*Given instruction*: Copy everything from the line containing "How do I perform: Click the magnifying" down to the line containing "click(x=1468, y=770)", changing "Health Check" to "Status Check" and leaving all else as it is.

╭─ Dataset records

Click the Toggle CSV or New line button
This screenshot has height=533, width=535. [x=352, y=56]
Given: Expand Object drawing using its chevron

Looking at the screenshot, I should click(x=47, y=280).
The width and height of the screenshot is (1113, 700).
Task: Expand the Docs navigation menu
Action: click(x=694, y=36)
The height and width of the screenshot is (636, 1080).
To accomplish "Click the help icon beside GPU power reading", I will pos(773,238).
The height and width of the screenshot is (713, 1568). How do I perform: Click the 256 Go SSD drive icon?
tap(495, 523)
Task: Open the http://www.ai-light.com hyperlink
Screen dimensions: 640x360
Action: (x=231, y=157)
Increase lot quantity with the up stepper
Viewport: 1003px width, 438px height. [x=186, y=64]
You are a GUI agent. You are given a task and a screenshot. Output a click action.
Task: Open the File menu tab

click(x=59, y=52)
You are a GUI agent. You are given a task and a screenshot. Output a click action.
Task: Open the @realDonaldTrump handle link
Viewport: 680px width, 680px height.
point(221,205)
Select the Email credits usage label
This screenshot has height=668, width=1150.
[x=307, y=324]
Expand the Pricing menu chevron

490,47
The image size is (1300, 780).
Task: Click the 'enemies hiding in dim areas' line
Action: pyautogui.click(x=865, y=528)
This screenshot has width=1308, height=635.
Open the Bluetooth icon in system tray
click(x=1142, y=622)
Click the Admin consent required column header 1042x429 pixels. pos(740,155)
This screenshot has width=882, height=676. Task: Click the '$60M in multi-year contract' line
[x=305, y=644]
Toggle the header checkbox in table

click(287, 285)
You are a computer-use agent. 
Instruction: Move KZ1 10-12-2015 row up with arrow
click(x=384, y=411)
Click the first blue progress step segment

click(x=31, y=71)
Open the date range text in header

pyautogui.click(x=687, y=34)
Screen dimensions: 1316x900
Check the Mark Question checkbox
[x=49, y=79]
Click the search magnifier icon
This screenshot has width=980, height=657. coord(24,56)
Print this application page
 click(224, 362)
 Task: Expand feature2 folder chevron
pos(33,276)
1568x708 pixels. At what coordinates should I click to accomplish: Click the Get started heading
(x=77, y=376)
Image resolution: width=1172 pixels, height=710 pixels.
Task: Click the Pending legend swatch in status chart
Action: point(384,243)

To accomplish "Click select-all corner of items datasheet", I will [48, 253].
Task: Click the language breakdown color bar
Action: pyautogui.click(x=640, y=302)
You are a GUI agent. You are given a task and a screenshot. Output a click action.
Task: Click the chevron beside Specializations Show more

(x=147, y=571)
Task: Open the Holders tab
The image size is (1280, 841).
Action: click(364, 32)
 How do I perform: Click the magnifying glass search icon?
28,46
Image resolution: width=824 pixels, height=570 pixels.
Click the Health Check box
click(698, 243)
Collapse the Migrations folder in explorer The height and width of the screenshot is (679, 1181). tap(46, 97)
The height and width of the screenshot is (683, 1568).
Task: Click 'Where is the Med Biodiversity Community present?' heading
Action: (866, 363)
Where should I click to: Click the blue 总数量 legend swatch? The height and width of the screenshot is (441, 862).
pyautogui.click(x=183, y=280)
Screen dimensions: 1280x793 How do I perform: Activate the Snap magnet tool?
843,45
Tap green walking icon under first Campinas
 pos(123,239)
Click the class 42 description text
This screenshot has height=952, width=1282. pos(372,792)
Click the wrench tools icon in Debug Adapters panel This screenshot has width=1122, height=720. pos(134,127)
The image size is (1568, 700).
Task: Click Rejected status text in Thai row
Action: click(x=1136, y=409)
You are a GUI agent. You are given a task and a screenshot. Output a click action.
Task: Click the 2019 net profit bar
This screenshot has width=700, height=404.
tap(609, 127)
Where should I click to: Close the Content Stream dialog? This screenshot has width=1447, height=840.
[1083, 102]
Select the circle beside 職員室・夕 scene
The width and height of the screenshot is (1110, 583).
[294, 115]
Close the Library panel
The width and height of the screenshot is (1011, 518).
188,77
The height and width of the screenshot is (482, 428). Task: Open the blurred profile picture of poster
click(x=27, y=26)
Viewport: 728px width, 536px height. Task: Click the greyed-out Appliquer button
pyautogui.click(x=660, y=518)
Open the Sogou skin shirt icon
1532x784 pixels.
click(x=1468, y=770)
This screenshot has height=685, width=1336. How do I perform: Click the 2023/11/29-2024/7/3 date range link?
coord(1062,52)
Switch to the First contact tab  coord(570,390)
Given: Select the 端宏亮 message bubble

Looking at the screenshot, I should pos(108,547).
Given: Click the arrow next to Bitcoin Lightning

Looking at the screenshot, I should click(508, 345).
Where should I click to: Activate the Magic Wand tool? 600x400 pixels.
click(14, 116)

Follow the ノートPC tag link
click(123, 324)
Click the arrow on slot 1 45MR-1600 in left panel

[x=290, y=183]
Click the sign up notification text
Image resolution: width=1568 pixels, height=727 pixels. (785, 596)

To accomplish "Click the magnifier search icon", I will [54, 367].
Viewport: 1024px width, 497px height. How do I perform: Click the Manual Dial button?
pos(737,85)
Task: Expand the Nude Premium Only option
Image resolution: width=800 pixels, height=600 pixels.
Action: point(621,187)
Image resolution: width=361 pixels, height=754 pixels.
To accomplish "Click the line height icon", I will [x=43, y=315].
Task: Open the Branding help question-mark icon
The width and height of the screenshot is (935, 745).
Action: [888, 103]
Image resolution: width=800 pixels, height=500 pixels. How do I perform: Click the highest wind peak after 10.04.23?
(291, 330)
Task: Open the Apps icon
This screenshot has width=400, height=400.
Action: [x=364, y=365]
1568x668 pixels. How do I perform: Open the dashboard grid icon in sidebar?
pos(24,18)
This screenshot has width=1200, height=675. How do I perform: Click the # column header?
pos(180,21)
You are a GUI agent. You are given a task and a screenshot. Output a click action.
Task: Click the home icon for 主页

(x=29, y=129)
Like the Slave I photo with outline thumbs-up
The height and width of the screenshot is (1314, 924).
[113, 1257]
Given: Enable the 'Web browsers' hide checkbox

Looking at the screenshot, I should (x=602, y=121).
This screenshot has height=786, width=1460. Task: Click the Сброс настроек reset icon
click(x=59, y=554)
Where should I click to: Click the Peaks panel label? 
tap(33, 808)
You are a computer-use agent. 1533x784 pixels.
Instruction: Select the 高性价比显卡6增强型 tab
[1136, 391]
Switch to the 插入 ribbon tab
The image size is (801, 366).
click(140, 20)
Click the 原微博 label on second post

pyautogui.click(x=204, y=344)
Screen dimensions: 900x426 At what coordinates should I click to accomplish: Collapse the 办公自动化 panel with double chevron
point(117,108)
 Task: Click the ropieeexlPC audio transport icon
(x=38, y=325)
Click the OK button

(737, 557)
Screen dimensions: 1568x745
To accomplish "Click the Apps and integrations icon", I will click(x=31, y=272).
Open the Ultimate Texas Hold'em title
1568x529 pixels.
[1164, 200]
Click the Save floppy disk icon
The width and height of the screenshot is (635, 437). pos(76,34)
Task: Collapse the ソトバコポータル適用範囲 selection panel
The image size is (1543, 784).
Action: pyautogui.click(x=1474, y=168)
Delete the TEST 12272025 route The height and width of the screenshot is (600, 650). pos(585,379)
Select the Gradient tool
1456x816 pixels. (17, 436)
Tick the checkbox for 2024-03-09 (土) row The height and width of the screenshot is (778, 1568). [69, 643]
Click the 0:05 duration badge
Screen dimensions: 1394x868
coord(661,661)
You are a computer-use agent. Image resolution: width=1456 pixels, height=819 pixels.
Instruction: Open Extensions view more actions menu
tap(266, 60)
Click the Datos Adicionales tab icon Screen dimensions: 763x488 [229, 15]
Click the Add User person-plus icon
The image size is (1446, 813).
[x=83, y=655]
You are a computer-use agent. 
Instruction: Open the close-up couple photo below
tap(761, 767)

╰─

*Complete output*:
 How do I perform: Click the magnifying glass search icon?
28,46
Image resolution: width=824 pixels, height=570 pixels.
Click the Status Check box
click(698, 243)
Collapse the Migrations folder in explorer The height and width of the screenshot is (679, 1181). tap(46, 97)
The height and width of the screenshot is (683, 1568).
Task: Click 'Where is the Med Biodiversity Community present?' heading
Action: (866, 363)
Where should I click to: Click the blue 总数量 legend swatch? The height and width of the screenshot is (441, 862).
pyautogui.click(x=183, y=280)
Screen dimensions: 1280x793 How do I perform: Activate the Snap magnet tool?
843,45
Tap green walking icon under first Campinas
 pos(123,239)
Click the class 42 description text
This screenshot has height=952, width=1282. pos(372,792)
Click the wrench tools icon in Debug Adapters panel This screenshot has width=1122, height=720. pos(134,127)
The image size is (1568, 700).
Task: Click Rejected status text in Thai row
Action: click(x=1136, y=409)
You are a GUI agent. You are given a task and a screenshot. Output a click action.
Task: Click the 2019 net profit bar
This screenshot has width=700, height=404.
tap(609, 127)
Where should I click to: Close the Content Stream dialog? This screenshot has width=1447, height=840.
[1083, 102]
Select the circle beside 職員室・夕 scene
The width and height of the screenshot is (1110, 583).
[294, 115]
Close the Library panel
The width and height of the screenshot is (1011, 518).
188,77
The height and width of the screenshot is (482, 428). Task: Open the blurred profile picture of poster
click(x=27, y=26)
Viewport: 728px width, 536px height. Task: Click the greyed-out Appliquer button
pyautogui.click(x=660, y=518)
Open the Sogou skin shirt icon
1532x784 pixels.
click(x=1468, y=770)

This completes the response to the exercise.